• _Listed entries_
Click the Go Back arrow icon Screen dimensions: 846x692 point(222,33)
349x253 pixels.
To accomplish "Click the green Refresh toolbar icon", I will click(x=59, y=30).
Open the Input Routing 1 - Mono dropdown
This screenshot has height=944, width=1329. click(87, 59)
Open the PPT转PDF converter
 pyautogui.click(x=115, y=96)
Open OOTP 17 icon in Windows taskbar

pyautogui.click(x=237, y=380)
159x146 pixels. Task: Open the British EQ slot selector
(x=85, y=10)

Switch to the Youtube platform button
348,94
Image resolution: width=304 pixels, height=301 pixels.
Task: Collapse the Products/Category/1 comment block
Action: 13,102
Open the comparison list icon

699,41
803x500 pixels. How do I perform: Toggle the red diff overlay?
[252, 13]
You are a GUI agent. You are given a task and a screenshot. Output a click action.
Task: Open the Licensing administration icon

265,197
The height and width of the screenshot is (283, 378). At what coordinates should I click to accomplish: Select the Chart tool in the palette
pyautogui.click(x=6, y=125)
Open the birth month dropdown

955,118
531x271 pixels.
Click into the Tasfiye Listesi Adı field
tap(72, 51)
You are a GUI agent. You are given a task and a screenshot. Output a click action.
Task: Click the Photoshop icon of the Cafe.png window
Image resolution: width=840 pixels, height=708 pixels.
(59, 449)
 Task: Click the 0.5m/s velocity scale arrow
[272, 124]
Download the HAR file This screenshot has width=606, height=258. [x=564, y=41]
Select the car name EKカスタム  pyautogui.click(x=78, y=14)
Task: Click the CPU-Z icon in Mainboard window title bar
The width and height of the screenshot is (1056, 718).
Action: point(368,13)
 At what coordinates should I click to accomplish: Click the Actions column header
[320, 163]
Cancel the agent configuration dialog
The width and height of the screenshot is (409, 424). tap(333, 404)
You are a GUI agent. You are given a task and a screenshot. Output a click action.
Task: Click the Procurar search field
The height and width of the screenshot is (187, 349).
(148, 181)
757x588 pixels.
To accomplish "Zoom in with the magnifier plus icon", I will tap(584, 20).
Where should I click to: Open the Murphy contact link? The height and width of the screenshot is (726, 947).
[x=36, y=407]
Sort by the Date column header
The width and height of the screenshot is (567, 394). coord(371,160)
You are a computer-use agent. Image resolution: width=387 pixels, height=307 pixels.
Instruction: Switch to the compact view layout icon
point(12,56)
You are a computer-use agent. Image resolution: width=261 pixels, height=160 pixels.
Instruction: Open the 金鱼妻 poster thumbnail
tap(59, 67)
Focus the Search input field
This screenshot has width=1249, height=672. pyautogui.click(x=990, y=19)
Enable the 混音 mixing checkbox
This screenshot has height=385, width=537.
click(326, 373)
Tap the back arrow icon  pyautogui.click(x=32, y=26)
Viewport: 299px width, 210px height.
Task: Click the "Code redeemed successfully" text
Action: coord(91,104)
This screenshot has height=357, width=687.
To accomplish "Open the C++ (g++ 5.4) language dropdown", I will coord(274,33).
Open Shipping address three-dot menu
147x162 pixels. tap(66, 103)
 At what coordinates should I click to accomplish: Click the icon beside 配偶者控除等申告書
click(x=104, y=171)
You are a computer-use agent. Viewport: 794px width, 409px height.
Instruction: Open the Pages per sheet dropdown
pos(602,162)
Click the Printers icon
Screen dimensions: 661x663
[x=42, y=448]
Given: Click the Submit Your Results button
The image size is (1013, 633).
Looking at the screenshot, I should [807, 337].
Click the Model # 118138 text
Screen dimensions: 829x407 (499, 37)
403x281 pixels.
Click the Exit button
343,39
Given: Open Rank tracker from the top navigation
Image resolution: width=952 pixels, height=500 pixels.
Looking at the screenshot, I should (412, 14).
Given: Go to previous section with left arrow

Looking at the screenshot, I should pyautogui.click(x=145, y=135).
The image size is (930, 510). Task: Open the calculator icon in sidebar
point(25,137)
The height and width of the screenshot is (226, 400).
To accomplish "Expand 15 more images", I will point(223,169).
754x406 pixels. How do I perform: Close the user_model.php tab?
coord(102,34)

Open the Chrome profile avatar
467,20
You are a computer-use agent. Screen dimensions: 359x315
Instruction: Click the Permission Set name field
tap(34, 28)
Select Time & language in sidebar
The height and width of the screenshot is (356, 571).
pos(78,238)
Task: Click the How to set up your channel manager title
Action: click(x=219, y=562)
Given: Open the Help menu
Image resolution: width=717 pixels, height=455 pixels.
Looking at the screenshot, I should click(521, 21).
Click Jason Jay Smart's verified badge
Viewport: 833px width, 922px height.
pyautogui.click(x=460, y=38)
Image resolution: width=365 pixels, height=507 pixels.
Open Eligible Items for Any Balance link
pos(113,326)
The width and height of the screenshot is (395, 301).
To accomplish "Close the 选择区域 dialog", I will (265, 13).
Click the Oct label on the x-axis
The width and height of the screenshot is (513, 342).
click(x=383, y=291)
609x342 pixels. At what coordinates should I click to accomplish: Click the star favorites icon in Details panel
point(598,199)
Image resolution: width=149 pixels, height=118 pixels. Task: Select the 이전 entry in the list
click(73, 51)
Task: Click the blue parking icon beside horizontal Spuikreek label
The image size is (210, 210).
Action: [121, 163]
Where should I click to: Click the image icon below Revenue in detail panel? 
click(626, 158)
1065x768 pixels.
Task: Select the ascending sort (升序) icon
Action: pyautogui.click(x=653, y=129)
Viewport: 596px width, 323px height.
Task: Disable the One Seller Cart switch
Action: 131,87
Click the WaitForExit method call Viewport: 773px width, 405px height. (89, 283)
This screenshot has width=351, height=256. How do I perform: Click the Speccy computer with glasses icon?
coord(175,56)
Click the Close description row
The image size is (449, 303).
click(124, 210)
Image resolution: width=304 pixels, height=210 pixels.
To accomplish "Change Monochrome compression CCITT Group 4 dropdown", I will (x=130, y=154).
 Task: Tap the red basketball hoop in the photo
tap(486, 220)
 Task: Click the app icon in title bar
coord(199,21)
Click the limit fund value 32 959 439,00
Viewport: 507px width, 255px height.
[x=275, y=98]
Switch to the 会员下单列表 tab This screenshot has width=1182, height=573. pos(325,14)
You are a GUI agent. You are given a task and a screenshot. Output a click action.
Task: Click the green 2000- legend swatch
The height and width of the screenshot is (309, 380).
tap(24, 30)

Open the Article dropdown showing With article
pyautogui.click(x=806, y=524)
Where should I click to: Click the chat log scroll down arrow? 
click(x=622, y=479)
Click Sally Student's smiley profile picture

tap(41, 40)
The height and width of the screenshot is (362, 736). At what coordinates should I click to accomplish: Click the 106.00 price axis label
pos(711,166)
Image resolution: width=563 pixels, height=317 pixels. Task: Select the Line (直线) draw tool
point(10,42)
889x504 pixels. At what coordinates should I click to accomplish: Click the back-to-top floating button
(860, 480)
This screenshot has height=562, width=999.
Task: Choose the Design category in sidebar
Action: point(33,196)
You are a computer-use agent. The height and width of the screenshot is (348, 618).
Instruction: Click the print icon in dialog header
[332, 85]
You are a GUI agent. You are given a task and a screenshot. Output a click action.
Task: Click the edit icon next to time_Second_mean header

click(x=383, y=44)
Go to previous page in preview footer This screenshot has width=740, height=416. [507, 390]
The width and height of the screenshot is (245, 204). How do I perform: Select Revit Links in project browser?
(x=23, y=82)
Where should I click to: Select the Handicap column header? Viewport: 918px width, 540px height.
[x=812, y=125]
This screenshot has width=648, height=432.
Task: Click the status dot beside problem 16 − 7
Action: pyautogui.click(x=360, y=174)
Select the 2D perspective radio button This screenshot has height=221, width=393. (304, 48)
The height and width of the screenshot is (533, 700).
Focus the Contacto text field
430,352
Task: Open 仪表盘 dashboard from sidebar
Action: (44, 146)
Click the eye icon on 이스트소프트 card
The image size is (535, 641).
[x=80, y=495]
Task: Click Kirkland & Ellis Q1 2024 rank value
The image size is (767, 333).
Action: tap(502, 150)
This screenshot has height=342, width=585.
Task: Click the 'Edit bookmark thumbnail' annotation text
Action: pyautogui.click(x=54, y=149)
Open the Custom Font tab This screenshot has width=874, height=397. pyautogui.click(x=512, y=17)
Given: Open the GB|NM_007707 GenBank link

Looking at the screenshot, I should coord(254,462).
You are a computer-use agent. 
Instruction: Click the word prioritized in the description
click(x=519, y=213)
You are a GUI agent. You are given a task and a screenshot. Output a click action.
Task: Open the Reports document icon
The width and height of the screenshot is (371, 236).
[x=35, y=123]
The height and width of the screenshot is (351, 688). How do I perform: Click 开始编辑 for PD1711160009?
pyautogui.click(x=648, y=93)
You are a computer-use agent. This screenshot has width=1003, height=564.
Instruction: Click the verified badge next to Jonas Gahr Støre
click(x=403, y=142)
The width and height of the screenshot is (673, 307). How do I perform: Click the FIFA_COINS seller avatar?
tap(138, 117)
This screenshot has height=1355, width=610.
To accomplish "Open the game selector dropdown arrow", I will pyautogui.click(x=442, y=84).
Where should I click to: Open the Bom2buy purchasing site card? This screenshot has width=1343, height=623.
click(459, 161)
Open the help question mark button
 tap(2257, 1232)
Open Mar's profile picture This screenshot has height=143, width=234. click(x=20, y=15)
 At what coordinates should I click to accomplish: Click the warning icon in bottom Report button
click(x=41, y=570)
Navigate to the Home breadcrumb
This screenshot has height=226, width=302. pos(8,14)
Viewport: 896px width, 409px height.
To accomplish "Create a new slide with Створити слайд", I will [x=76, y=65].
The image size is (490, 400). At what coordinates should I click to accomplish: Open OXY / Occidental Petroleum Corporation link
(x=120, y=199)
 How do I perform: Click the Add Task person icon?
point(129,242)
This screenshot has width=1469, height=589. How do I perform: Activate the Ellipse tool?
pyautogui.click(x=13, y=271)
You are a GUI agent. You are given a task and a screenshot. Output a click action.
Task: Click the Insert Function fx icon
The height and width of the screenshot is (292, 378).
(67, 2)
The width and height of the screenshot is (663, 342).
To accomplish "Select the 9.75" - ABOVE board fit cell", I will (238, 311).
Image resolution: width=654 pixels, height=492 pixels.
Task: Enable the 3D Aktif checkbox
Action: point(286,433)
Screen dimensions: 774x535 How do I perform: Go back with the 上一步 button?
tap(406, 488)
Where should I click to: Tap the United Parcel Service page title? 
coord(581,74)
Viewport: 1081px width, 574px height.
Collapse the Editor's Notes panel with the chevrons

• _Required action_
The answer must be a single number: how many lines in the data contain the string "green"?

• _Result of this task_
2